** Short problem **
Rewrite the rows from the line with "Where should I click to: Send" to the line with "I will pos(58,122).", replacing "pixels" with "px" and changing nothing else.

(Stored items from a collection)
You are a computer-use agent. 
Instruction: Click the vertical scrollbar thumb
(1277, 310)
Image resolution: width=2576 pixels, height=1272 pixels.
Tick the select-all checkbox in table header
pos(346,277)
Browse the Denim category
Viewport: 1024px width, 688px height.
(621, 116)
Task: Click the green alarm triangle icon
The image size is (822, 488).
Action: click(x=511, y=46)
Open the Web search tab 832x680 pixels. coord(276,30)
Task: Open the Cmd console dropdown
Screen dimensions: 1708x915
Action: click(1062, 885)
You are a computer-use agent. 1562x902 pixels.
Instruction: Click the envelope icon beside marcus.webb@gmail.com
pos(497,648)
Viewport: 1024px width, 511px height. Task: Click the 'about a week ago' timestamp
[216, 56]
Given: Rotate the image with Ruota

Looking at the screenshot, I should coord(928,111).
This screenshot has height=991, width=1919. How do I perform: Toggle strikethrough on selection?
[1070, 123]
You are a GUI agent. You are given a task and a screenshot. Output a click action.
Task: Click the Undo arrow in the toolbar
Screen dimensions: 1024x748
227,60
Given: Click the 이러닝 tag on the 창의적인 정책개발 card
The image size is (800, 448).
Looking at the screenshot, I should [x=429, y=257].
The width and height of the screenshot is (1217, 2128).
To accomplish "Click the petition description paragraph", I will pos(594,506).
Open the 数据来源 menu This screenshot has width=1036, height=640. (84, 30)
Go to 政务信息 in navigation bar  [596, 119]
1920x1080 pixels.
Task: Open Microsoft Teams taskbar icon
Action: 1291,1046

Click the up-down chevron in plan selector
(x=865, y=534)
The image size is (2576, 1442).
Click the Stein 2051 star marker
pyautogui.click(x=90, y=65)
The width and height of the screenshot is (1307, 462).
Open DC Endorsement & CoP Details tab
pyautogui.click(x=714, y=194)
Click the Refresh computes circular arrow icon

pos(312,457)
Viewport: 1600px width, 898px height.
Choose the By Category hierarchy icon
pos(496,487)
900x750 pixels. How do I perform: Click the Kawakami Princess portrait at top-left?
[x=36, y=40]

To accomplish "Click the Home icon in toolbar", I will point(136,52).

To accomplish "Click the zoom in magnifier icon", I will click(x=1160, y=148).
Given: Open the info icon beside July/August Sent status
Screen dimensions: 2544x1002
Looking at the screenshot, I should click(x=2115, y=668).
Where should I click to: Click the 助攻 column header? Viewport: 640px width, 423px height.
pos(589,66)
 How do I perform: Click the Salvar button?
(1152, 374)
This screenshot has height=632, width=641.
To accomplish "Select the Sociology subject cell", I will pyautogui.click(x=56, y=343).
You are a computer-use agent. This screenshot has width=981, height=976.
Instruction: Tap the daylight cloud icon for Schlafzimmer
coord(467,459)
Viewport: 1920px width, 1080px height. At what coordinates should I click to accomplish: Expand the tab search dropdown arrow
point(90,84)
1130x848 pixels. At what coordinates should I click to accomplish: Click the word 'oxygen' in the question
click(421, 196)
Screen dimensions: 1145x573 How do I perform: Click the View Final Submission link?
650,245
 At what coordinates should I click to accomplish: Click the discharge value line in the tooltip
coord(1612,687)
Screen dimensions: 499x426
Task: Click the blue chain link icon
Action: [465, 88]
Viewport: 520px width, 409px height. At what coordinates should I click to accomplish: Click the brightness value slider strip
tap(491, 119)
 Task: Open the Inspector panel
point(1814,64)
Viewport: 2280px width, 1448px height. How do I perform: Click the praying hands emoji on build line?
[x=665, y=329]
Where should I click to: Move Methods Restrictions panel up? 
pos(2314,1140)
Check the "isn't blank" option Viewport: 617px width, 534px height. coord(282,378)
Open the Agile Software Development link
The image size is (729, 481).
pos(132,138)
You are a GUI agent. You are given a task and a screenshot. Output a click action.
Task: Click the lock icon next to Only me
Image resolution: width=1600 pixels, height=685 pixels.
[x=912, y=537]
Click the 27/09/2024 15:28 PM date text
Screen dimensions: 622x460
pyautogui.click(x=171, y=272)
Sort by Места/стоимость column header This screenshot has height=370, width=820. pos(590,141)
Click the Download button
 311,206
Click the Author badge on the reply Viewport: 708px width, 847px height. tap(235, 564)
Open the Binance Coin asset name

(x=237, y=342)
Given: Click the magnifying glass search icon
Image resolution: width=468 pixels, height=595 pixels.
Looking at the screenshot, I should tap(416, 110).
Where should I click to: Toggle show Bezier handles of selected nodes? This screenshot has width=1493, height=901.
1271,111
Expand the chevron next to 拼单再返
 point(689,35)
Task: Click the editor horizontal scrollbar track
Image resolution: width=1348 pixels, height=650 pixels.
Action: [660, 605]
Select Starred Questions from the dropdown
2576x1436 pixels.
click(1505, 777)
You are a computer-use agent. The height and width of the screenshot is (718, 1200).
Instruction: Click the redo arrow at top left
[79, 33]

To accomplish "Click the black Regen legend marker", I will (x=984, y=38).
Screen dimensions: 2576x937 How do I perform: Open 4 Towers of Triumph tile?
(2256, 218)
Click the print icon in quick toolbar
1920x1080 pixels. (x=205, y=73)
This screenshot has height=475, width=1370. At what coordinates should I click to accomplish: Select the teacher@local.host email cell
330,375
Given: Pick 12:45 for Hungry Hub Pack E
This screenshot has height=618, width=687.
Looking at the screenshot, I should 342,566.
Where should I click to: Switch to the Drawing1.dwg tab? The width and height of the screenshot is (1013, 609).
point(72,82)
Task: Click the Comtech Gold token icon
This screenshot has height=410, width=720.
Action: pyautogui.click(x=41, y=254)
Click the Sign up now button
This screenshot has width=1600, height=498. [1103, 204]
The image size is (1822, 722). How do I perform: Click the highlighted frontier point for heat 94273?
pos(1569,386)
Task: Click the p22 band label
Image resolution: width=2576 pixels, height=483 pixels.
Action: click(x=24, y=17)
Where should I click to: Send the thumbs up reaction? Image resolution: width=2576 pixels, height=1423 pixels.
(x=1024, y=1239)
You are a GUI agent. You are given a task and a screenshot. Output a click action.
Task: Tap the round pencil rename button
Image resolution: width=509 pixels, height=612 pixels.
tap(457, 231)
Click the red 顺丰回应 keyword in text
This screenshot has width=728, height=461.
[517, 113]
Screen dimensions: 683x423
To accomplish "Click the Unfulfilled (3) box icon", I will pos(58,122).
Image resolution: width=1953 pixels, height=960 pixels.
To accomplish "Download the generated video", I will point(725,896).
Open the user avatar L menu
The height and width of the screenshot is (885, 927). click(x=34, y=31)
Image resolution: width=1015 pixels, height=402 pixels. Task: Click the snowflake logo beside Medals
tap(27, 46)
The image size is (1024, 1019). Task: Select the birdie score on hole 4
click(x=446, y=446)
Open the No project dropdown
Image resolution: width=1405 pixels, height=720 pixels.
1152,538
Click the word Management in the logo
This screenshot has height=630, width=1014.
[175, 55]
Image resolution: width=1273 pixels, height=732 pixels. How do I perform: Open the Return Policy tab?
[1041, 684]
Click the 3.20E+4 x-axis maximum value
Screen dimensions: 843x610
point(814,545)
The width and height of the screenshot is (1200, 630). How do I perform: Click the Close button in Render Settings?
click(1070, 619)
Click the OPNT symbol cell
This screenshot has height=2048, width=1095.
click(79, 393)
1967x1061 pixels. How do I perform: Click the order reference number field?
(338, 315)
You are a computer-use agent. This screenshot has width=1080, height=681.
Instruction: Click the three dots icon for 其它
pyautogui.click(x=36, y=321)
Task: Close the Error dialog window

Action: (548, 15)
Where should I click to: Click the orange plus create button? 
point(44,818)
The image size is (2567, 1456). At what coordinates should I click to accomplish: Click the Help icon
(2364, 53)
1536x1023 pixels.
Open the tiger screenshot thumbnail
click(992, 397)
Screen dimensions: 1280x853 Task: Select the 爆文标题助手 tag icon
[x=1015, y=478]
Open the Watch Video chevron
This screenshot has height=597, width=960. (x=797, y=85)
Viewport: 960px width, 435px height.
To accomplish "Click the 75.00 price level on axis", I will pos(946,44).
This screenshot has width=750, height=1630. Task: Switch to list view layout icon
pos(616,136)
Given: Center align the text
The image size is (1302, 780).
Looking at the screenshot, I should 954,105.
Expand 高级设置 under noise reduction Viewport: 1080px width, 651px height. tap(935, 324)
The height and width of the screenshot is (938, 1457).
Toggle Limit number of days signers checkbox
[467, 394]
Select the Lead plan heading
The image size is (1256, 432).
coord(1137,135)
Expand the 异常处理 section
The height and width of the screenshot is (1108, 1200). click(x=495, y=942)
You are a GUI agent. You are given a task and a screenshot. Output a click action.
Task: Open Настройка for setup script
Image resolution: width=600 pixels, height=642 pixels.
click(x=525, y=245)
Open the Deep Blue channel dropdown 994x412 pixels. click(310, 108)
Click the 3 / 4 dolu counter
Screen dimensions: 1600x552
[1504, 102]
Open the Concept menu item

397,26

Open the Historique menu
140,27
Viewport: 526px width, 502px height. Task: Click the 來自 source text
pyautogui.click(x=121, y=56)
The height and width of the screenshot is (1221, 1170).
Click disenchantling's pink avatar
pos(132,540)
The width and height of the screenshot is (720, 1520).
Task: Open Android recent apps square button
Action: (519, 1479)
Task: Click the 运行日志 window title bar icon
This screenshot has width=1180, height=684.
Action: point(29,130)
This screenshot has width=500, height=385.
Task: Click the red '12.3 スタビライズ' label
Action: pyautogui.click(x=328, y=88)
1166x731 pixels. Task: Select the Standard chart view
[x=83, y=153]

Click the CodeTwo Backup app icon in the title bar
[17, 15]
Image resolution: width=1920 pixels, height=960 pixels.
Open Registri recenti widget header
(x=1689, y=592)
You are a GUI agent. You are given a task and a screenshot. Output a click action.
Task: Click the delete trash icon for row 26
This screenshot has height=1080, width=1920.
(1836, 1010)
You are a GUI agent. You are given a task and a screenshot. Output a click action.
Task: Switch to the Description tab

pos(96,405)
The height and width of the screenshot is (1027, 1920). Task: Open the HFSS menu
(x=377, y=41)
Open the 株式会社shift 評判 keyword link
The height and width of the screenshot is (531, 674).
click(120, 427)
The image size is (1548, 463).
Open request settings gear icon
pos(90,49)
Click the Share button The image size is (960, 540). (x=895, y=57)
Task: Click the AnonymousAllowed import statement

** Task output **
Where should I click to: Send the thumbs up reaction? Image resolution: width=2576 px, height=1423 px.
(x=1024, y=1239)
You are a GUI agent. You are given a task and a screenshot. Output a click action.
Task: Tap the round pencil rename button
Image resolution: width=509 px, height=612 px.
tap(457, 231)
Click the red 顺丰回应 keyword in text
This screenshot has width=728, height=461.
[517, 113]
Screen dimensions: 683x423
To accomplish "Click the Unfulfilled (3) box icon", I will pos(58,122).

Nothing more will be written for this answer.